Task instructions:
Every line of the material below that contains the string "will" must appear in the answer.
•••••
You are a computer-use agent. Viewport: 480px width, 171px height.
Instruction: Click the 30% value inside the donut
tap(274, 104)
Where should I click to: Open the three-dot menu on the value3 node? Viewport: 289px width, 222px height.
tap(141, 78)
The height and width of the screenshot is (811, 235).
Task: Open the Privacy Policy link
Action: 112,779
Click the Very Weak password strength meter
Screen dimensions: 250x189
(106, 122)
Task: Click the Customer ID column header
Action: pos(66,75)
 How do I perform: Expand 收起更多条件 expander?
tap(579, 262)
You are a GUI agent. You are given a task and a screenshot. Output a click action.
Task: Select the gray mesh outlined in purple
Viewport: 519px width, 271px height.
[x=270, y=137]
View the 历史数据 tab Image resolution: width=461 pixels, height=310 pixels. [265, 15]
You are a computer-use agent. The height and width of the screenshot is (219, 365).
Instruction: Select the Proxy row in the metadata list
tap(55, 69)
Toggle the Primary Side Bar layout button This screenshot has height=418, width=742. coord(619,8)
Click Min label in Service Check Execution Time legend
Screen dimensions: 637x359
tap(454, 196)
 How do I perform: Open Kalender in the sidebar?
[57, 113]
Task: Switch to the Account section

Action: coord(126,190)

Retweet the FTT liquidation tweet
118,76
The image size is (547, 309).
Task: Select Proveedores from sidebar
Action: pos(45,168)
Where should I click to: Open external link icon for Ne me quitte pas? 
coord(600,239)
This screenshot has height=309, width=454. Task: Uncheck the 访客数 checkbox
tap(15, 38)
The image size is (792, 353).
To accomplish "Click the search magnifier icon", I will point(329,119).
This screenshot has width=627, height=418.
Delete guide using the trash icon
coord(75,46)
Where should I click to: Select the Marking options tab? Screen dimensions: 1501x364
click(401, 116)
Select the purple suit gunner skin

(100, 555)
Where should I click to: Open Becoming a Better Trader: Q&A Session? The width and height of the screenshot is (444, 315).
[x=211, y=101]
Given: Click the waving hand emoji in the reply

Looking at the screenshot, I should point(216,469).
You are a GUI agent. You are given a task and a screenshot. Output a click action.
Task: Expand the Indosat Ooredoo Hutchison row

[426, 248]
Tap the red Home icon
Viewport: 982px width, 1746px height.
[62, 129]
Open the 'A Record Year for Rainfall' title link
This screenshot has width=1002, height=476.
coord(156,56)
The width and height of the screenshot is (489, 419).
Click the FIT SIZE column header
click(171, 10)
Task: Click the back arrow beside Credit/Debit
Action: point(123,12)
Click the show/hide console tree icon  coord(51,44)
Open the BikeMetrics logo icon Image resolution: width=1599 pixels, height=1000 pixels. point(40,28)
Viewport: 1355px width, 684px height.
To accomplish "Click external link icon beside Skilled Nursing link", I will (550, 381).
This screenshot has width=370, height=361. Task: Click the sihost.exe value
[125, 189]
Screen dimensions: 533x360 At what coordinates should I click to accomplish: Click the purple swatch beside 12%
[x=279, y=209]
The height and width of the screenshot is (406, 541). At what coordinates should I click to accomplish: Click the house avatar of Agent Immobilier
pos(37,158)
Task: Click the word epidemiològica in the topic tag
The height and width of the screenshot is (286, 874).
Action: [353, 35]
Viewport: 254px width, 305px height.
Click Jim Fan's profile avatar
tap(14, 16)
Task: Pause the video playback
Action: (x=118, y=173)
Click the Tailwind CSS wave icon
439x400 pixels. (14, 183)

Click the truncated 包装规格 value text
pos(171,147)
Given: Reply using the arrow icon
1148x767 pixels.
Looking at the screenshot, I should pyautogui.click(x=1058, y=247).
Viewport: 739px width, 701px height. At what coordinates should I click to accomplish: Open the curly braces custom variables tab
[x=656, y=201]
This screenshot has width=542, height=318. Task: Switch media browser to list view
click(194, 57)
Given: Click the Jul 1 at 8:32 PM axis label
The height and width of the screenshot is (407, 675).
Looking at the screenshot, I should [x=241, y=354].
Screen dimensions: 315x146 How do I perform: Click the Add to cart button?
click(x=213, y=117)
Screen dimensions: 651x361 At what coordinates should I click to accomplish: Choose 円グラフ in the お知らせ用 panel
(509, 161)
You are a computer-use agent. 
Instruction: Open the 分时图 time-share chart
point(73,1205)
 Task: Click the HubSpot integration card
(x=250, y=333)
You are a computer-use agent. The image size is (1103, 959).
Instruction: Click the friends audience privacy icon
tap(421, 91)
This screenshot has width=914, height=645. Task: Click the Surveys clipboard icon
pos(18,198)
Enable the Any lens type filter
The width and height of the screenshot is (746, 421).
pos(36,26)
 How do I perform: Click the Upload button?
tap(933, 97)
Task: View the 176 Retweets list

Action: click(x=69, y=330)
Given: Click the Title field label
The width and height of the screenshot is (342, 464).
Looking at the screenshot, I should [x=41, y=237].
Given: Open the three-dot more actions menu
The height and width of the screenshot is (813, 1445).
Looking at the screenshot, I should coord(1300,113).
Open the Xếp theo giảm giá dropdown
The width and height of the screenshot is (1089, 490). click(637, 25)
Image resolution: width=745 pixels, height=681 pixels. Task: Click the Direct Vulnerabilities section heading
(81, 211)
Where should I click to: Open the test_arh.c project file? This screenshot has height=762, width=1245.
•••••
Reply to the exercise:
To accomplish "Click the search magnifier icon", I will point(329,119).
To accomplish "Click external link icon beside Skilled Nursing link", I will (550, 381).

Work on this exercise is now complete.